Antonio Porras Nadales

El dinero

ES como si, por razones culturales, nos diera un poco de vergüenza. Ya se sabe, hablar de dinero en determinados ambientes puede resultar algo falto de delicadeza, de poco estilo. Los asuntos del dinero nos reflejan una visión triste y prosaica de la realidad, que debemos tratar de ocultar frente a la apariencia noble de la elegancia o la dignidad, es decir, de aquello que está por encima de los asuntos vulgares. Tratar de cuestiones verdaderamente trascendentes y sustantivas es algo que debe estar más allá de las prosaicas preocupaciones dinerarias, propias de judíos y avaros, gentes siniestras y faltas de estilo.

Dicen los historiadores que fue esa visión elegante de la realidad, perfectamente ajena a las cuestiones dinerarias, la que se reflejaba en los decadentes hidalgos que poblaron nuestro Siglo de Oro, los que aparecen recogidos en la novela picaresca, dispuestos a pasar hambre pero manteniendo en todo caso la dignidad y las apariencias. Dicen también que fue esa actitud social, falsa y ridícula, una de las principales causas de la decadencia de España.

En nuestro tiempo, la visión noble de la realidad social tiene una plasmación perfectamente identificable: se trata de los derechos, los derechos humanos. O mejor dicho, los derechos sociales o de bienestar, que son los que en realidad nos interesan a todos.

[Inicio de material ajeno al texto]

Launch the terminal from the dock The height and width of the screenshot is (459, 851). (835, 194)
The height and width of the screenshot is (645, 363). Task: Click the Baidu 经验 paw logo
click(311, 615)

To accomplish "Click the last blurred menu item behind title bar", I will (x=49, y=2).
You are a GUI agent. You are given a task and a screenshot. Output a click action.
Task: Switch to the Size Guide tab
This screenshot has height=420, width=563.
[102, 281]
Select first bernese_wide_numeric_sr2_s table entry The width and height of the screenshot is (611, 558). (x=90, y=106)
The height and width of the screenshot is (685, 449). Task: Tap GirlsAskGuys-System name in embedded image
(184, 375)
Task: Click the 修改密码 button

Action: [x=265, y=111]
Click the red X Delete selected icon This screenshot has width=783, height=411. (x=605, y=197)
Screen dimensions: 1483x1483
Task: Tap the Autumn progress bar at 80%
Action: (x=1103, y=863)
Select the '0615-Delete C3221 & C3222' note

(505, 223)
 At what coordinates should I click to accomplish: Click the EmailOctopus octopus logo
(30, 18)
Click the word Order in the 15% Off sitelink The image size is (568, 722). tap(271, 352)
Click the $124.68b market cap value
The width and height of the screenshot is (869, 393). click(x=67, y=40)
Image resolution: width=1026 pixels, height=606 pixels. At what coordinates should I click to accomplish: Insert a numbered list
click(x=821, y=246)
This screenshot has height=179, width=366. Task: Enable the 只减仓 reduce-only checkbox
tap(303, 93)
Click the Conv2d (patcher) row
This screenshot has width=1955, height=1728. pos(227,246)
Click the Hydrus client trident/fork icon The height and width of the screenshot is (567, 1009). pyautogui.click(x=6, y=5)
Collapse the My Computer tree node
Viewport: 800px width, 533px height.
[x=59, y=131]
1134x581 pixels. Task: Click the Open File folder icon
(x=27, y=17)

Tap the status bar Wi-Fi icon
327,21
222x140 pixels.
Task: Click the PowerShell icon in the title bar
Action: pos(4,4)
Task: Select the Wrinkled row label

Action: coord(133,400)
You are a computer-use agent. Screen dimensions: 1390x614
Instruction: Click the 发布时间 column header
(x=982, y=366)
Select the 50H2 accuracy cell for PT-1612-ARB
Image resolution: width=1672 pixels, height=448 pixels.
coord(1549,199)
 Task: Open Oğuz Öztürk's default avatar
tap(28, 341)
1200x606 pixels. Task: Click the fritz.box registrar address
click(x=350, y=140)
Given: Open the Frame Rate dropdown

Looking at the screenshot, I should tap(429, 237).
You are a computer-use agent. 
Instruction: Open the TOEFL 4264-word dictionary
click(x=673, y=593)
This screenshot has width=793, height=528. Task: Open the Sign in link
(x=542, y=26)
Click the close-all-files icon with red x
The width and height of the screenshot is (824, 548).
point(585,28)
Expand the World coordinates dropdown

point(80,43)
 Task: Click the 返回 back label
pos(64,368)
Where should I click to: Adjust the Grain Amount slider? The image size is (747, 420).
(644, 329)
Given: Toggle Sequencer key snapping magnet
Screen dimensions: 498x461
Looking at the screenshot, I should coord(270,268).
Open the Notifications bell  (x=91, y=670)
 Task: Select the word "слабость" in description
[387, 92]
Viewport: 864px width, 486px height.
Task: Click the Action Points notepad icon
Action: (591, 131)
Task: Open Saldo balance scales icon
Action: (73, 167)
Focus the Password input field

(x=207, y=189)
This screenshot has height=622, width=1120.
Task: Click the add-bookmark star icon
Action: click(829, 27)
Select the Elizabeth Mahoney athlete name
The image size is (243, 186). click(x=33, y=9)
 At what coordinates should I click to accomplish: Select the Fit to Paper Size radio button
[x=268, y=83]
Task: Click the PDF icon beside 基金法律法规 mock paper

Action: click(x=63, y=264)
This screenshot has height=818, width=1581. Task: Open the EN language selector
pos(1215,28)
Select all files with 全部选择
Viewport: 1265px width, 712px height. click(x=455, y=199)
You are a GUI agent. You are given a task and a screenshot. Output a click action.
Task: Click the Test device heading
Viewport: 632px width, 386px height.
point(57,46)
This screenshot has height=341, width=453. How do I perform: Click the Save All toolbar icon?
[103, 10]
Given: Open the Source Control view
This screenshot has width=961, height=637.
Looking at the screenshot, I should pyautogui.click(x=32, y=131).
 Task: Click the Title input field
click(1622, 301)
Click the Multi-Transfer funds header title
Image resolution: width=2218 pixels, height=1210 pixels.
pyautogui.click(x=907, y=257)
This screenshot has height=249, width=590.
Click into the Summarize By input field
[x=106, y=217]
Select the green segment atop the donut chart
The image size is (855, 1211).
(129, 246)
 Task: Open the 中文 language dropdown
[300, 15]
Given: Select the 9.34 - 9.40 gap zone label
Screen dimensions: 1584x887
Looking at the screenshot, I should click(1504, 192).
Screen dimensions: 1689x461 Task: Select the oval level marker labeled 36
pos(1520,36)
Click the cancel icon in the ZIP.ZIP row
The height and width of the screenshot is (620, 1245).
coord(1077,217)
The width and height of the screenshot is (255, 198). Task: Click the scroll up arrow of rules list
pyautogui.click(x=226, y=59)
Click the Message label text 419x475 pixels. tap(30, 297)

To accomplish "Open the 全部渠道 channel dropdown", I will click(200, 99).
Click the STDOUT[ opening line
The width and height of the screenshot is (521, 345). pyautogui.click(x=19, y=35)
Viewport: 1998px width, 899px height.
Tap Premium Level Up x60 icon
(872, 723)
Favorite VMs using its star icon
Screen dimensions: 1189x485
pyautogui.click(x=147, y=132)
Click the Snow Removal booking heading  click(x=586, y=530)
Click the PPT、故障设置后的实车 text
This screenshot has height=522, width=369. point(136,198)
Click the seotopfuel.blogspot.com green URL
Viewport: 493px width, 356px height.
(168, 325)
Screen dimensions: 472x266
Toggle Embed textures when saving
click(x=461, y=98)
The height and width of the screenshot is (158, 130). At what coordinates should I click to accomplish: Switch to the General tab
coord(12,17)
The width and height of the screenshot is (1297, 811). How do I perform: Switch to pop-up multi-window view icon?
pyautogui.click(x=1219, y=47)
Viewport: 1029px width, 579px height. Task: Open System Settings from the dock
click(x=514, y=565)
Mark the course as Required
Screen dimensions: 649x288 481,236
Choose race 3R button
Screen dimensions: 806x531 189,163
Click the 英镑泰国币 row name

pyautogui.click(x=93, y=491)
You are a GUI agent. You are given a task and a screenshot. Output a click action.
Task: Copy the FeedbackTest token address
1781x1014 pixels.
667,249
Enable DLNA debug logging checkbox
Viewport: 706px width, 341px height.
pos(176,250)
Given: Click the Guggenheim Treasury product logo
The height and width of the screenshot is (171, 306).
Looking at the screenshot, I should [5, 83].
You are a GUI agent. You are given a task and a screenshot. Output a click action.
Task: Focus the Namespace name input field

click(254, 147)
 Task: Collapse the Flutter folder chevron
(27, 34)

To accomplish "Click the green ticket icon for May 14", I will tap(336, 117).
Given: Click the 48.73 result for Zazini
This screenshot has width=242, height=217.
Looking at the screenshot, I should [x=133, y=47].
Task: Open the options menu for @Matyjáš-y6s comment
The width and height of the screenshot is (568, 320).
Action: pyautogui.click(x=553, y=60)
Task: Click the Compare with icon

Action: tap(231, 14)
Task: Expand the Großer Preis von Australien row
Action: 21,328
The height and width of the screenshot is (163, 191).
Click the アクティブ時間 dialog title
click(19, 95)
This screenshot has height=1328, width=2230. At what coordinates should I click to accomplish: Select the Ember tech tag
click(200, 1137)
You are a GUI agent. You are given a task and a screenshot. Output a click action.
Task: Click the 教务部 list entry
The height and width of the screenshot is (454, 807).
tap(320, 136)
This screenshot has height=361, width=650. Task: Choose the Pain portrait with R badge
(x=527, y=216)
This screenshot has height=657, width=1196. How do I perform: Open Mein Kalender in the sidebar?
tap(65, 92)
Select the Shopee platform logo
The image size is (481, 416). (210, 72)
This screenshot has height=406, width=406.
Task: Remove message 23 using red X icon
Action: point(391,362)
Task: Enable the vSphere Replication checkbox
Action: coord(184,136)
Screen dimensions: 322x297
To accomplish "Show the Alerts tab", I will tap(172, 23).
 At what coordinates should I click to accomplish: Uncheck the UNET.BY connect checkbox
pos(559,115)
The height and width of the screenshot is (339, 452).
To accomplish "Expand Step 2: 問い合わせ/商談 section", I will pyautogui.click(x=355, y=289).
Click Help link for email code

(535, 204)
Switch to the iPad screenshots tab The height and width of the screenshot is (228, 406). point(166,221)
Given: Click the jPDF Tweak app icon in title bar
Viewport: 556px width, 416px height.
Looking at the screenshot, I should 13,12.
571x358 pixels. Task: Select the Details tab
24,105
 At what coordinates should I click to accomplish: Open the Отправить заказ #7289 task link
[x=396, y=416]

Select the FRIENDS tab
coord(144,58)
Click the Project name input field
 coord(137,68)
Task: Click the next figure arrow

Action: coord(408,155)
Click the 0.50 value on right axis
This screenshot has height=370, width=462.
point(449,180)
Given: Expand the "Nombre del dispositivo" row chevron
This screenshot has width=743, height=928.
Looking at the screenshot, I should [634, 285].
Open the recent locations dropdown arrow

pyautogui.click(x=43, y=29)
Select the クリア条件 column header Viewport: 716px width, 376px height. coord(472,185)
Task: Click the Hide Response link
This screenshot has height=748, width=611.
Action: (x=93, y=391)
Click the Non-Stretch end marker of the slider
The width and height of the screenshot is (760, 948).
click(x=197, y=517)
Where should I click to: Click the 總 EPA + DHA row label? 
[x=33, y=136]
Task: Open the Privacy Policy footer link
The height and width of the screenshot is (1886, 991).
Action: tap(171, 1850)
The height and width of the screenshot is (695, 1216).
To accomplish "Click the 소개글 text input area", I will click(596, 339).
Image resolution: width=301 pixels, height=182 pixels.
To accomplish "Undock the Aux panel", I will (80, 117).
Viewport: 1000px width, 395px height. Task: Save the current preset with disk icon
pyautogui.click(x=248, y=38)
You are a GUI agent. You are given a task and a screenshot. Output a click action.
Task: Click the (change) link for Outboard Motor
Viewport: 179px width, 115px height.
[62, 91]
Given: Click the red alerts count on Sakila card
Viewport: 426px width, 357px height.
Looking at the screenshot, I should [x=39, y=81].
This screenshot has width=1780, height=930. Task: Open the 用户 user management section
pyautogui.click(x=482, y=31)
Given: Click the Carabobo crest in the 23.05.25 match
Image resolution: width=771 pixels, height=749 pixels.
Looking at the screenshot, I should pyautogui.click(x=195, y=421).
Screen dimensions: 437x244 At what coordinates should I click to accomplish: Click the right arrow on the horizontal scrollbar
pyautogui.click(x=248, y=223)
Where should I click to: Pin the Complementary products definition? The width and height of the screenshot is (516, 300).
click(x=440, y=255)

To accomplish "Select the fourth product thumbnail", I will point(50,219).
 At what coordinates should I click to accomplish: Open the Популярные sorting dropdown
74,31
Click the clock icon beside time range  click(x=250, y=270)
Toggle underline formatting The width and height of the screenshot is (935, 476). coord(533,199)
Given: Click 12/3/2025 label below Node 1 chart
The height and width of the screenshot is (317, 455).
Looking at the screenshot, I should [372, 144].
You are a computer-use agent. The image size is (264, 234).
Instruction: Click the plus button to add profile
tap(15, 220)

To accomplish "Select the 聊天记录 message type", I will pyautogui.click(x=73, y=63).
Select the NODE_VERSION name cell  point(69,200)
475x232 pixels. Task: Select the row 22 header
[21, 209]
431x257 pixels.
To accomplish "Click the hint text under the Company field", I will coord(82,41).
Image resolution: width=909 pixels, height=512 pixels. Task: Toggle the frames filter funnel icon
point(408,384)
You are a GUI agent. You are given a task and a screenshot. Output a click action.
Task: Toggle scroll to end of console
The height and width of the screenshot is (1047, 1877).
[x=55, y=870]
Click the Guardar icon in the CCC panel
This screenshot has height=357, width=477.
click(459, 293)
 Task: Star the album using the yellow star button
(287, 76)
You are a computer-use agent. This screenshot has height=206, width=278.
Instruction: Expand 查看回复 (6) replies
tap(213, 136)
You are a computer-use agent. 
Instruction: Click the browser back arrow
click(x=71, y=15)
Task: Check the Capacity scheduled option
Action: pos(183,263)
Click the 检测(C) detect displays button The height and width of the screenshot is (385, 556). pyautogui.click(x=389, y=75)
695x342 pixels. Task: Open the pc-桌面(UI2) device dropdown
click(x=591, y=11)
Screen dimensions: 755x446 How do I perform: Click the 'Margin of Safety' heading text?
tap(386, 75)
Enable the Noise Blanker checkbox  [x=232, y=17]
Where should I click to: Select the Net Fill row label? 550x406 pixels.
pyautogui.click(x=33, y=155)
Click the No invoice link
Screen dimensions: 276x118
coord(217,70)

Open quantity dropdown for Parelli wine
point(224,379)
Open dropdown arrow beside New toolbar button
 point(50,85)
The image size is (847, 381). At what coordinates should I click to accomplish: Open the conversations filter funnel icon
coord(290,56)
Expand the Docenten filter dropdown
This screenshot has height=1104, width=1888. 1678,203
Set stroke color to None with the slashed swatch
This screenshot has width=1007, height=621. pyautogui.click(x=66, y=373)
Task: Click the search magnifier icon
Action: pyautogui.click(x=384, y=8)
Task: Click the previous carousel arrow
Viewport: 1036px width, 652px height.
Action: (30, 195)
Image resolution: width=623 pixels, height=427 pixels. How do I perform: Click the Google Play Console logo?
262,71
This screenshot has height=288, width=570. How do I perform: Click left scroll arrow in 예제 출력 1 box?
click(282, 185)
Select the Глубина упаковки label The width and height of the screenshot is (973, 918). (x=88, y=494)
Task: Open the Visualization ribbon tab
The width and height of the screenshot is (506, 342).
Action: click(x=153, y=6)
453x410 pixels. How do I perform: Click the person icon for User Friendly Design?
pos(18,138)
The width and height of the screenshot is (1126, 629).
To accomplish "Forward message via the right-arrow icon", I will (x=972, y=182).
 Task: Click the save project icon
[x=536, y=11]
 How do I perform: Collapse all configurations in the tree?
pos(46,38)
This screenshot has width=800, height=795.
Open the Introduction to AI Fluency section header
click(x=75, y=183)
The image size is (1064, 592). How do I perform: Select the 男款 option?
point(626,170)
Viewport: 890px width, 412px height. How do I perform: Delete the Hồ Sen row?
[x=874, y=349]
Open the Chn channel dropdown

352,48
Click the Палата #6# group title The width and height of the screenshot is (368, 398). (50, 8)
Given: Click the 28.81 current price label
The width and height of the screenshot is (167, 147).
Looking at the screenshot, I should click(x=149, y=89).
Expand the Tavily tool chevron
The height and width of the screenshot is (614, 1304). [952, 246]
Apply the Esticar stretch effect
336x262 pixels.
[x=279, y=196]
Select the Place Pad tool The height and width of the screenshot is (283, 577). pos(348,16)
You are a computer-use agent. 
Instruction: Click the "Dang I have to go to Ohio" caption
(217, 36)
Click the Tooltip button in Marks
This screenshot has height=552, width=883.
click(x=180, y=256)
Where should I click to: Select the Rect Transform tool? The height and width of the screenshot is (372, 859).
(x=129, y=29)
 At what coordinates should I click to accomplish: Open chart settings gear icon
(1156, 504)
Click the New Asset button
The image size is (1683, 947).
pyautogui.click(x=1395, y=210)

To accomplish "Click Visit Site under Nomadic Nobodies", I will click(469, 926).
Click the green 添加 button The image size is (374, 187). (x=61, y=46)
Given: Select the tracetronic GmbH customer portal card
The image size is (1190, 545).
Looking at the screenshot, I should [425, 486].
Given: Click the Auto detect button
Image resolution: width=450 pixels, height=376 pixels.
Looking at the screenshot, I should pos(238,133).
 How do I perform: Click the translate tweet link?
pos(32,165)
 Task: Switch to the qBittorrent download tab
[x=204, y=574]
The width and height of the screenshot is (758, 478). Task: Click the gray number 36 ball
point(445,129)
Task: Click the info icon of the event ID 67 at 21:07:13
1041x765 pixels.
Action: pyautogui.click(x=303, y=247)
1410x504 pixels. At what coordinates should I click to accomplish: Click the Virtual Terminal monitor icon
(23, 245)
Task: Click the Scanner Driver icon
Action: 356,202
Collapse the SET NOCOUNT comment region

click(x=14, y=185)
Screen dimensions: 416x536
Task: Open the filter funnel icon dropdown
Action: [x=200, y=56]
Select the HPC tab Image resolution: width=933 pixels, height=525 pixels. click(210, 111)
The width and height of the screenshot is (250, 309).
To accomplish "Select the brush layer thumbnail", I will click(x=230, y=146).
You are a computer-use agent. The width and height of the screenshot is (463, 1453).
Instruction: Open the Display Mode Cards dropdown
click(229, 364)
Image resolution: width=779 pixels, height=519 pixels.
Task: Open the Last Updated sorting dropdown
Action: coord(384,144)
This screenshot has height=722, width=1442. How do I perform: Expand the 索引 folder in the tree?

Si tales derechos sociales representan de verdad una visión noble de la realidad deberían estar, como es obvio, por encima de las cuestiones dinerarias, puesto que son valores humanos trascendentes, garantizados por la Constitución; y, además, tienen que ser en cualquier caso asegurados por el Estado. Se trata por otra parte de valores y derechos que, por ser humanos, son universalizables y deben cubrir (todas) las necesidades de todos, españoles y extranjeros, pues todos somos al fin seres humanos.

Frente a esta elegante proyección idealista de la realidad, está claro que hablar de dinero viene a ser como una falta de delicadeza: ya se encargará el Estado de sacar el dinero de donde sea, y que no nos vengan con gaitas.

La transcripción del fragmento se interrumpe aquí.